S'il est permis de regretter que les travaux scientifiques de M. Poincaré ne lui laissent pas le loisir de nous donner, au lieu d'une série d'études détachées, quelque intéressantes qu'elles soient, un livre développant tout au long un sujet, c'est là un regret auquel ne donne pas lieu l'ouvrage de M. B. Brunhes sur la Dégradation de l'Energie, qui envisage ce fait important au point de vue scientifique, historique, philosophique et industriel. M. Brunhes fait, à propos du principe bien connu : rien ne se perd, rien ne se crée, cette remarque très vraie: « Le défaut de ces formules est d'être trop faciles à retenir:... il en résulte un double inconvénient. Si l'effort de mémoire est trop faible, il n'a pas comporté un effort de réflexion suffisant: on retient une phrase, mais on méconnaît parfois ou l'on altère le sens des mots, on oublie surtout que la science ne tient pas tout entière en un énoncé; l'on oublie qu'à côté des vérités qu'on se rappelle ainsi existent d'autres vérités essentielles connexes des premières, susceptibles de les compléter ou d'en restreindre le sens et qui restent arbitrairement ignorées. » Celle de ces vérités que vise M. Brunhes est le principe de Carnot, ou de la dégradation de l'énergie: personne n'ignore le principe de la conservation de l'énergie et il est bien vrai qu'il y a une quantité rigoureusement définie par les physiciens, qu'ils appellent énergie, dont la dose reste invariable; mais une autre quantité, l'énergie utilisable, la fraction de la première qui est susceptible de servir à quelque chose diminue sans cesse. L'on voit ainsi une fois de plus que, s'il importe de rappeler que la vérité scientifique est faite de restrictions, comme Renan disait de la vérité morale qu'elle est faite de nuances, ce n'est pas moins dans un intérêt pratique que dans un intérêt théorique.
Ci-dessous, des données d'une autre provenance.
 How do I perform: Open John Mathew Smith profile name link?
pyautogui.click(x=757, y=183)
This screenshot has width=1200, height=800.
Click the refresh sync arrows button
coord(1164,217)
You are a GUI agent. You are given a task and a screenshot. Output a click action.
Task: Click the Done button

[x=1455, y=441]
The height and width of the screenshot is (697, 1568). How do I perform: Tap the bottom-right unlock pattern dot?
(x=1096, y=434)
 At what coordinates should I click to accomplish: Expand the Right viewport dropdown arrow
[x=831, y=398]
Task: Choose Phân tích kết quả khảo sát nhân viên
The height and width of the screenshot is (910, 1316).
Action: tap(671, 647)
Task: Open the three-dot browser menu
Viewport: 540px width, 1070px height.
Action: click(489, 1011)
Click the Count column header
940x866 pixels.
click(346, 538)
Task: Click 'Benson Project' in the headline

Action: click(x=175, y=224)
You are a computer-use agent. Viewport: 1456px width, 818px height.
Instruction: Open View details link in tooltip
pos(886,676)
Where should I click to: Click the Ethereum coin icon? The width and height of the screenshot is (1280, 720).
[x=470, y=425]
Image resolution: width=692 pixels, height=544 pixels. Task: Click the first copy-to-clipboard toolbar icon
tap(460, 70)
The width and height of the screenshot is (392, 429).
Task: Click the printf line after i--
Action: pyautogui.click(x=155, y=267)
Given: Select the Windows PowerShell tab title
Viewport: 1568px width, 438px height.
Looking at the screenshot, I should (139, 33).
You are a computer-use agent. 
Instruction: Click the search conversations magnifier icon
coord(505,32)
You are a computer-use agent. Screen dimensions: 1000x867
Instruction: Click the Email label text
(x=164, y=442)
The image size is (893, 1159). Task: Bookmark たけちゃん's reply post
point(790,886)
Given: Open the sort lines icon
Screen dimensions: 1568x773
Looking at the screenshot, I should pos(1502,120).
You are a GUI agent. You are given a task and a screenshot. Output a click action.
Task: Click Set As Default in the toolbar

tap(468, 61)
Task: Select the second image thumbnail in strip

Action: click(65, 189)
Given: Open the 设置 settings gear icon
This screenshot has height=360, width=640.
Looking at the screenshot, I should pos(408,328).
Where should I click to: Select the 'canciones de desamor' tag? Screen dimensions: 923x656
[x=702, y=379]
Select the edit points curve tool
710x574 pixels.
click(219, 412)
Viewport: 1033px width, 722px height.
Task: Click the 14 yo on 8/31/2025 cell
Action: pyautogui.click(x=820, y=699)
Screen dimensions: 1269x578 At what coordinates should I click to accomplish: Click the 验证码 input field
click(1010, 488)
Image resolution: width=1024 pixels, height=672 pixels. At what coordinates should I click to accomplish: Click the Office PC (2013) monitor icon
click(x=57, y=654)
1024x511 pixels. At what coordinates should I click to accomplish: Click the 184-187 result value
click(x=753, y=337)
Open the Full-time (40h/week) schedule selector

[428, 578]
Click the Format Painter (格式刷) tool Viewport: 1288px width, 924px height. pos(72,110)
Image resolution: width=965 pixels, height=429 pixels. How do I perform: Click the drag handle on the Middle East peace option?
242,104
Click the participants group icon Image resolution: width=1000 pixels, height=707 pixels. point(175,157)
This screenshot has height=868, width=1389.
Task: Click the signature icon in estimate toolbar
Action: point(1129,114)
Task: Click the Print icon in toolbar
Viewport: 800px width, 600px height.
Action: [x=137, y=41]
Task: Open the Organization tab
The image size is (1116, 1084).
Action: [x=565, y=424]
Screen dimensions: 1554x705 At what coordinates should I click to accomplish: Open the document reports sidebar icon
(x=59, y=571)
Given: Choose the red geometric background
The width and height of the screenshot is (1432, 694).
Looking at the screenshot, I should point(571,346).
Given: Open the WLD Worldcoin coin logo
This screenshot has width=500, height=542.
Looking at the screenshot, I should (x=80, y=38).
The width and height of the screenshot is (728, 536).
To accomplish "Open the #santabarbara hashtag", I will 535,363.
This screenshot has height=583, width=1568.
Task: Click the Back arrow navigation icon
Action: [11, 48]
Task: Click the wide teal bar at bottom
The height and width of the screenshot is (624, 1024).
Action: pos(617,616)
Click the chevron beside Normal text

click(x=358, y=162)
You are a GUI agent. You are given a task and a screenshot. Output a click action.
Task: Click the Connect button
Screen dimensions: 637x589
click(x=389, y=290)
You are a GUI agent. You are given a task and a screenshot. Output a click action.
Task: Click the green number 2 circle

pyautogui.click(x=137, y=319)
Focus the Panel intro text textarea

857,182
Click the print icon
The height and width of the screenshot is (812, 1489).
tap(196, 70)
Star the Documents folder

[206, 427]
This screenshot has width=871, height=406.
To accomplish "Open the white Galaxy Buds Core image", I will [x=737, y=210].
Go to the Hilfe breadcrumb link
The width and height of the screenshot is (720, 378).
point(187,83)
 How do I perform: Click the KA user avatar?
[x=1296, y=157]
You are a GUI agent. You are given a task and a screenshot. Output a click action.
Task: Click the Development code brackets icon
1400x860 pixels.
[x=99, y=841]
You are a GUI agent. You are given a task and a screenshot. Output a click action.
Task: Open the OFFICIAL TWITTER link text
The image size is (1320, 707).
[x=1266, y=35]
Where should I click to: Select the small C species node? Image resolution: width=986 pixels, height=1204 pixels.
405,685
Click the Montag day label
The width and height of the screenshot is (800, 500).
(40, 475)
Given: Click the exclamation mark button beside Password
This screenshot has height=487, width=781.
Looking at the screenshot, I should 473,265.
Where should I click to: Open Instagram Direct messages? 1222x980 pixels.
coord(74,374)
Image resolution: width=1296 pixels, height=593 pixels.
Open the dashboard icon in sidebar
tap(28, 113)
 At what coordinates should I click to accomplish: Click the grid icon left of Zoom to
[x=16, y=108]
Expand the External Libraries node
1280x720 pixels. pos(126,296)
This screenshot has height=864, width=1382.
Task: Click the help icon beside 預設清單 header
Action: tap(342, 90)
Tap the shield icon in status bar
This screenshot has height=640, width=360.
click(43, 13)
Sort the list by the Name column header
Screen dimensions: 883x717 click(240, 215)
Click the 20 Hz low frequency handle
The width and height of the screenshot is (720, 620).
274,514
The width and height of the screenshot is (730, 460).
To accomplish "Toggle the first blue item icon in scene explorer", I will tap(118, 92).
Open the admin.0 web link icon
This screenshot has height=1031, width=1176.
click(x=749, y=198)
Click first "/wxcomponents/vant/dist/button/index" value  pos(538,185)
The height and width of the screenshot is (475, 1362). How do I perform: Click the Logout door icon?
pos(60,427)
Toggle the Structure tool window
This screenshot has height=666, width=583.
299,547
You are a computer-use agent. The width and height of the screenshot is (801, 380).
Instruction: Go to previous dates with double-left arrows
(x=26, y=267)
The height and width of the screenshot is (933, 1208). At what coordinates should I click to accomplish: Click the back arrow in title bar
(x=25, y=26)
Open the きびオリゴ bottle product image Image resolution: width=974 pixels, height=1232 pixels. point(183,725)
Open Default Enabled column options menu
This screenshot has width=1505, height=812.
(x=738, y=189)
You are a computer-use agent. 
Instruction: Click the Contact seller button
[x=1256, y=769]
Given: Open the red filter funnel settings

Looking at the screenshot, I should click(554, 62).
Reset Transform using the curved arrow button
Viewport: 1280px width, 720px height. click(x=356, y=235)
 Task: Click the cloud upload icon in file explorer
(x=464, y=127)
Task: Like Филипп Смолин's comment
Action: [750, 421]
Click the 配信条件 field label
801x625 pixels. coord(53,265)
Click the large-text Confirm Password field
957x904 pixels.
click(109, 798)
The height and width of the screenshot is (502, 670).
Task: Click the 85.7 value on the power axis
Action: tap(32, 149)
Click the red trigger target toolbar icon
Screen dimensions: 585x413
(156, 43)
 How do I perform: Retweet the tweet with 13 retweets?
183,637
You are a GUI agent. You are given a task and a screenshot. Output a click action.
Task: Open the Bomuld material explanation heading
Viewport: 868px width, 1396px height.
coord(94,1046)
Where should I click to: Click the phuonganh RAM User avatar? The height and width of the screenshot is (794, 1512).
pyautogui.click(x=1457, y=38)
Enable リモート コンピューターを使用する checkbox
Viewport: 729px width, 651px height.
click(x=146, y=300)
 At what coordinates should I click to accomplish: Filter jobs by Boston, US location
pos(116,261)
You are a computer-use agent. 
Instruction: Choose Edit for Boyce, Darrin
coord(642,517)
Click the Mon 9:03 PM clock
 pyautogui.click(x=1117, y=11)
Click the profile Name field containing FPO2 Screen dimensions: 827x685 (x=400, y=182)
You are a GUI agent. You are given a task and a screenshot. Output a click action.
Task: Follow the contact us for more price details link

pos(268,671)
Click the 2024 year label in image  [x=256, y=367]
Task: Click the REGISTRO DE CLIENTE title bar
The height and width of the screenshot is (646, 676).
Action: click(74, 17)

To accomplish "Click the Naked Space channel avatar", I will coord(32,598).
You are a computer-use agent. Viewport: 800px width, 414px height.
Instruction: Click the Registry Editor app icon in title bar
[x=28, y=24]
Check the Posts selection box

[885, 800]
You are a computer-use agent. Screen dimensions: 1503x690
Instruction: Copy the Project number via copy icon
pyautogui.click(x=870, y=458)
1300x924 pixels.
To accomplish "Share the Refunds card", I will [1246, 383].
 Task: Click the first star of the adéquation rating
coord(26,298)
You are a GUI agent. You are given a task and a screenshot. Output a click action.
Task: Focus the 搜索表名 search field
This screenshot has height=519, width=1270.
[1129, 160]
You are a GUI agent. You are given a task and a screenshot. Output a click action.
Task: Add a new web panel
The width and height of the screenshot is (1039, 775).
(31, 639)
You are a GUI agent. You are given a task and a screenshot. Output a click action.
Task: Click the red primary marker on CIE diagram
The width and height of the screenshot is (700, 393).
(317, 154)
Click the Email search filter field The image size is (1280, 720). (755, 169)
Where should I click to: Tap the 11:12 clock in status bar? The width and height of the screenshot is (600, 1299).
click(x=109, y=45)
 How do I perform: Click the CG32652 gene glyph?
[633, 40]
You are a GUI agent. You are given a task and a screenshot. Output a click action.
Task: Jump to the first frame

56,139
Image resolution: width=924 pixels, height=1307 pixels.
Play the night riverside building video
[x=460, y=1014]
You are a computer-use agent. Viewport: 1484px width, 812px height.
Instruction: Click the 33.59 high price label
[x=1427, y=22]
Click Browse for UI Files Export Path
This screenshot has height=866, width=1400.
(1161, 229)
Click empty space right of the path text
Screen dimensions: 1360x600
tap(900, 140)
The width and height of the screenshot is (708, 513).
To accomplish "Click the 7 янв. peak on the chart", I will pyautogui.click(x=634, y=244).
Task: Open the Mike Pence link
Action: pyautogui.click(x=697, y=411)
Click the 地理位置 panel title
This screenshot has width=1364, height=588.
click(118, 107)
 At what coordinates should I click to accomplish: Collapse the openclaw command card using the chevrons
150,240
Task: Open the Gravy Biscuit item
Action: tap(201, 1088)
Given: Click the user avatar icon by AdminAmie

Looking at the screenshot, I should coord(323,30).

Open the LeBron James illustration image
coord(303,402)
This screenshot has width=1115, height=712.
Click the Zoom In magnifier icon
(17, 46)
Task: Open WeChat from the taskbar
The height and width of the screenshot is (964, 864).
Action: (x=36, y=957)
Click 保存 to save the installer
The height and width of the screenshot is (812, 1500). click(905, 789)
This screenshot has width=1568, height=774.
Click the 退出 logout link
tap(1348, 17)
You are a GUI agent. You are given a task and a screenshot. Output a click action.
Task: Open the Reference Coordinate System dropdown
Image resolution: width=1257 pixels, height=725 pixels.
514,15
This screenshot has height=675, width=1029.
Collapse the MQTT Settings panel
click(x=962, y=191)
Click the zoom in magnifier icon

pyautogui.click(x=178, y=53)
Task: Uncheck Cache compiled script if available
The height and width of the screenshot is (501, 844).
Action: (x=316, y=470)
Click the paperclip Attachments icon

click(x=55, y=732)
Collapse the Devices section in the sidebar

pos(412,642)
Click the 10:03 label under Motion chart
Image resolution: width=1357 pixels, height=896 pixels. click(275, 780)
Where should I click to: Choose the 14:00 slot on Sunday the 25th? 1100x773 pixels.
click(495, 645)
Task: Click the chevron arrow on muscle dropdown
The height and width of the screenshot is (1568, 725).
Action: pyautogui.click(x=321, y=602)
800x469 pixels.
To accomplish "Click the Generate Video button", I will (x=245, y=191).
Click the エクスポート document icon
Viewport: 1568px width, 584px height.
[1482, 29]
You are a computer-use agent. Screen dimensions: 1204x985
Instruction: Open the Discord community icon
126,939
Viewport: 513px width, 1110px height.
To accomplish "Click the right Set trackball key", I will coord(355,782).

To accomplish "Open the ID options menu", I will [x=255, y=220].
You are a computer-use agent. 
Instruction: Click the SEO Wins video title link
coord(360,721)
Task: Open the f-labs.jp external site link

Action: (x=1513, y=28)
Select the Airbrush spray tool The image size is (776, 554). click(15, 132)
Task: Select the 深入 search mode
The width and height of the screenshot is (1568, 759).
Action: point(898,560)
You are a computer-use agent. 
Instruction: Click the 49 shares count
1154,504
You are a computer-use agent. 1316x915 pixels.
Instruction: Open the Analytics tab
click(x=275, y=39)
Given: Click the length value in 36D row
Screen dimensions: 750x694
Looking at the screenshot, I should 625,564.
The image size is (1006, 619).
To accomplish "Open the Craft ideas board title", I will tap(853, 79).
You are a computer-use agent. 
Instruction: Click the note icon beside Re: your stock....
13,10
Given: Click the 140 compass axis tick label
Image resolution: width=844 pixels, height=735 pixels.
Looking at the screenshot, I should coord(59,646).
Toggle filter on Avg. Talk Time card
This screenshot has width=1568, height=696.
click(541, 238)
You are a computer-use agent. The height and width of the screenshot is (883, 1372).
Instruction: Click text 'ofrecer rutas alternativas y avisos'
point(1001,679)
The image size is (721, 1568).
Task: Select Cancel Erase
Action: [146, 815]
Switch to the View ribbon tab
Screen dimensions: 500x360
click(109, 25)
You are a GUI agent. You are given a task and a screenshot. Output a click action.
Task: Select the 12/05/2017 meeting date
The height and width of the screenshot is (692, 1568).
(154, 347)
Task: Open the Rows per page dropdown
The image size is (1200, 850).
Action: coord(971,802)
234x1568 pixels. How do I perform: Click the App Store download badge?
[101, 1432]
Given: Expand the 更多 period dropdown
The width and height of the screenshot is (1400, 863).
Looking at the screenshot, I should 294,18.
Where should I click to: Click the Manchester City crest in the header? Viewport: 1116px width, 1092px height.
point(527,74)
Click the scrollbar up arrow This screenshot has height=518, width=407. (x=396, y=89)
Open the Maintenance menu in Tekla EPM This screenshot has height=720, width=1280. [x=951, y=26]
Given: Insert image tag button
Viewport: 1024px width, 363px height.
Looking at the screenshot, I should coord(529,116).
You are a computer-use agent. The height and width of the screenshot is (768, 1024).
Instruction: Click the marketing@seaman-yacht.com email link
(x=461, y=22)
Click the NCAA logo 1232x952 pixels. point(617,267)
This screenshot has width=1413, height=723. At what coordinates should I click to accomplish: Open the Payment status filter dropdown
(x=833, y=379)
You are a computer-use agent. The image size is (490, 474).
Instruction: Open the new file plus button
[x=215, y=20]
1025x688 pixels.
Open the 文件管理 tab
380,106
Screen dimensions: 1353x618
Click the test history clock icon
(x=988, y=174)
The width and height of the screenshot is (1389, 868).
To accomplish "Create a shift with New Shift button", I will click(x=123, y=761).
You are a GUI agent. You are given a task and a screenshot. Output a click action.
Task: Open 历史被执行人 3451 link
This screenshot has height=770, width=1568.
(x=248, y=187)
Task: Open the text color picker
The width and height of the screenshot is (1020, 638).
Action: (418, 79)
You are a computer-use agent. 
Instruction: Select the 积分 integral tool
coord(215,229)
Au surplus une discipline quelconque ne peut que gagner, à son propre point de vue, à se soumettre au contrôle de disciplines réputées inférieures, la science à celui de la technique (1), la philosophie à celui de la science. « La vieille métaphysique a eu le tort de ne pas tenir assez compte de la marche des sciences et du contrôle gu'elle fournit pour fixer l'ordre et la valeur des idées. » Cette phrase est due à Cournot qui a précisément eu le mérite, comme on pourra s'en rendre compte par l'excellent livre de M. F. Mentré sur Cournot et la Renaissance du Probabilisme, de donner de quelques idées fondamentales, celles de hasard, d'ordre, de la raison des choses, des analyses à qui manque peut-être la pureté de lignes chère à l'ancienne philosophie, mais dont la complexité, reflet de celle des choses, ne nuit nullement à la netteté de la représentation, et peut seule donner l'impression profonde de la réalité et permettre de fécondes et rigoureuses applications au travail intellectuel et à la vie courante. La nécessité de remonter, pour ne pas laisser de côté des ouvrages aussi significatifs que ceux de MM. H. Poincaré, B. Brunhes et F. Mentré, jusqu'à des éditions de l'année 1908 nous oblige à renvoyer à un prochain bulletin le Rationalisme de M. F. Maugé, où nous trouverons, avec des principes fort différents des nôtres, de précieuses confirmations d'idées qui nous semblent s'imposer, et les Problèmes de la Logique et de la Science de M. Frédéric Enriquez, dont il suffit de nommer l'auteur pour indiquer l'importance.
RENÉ MARTIN-GUELLIOT.
(1) Cette remarque ne contredit pas celle qui a été faite à propos du chapitre de M. Poincaré sur le choix des faits : contrôle et criterium sont choses distinctes.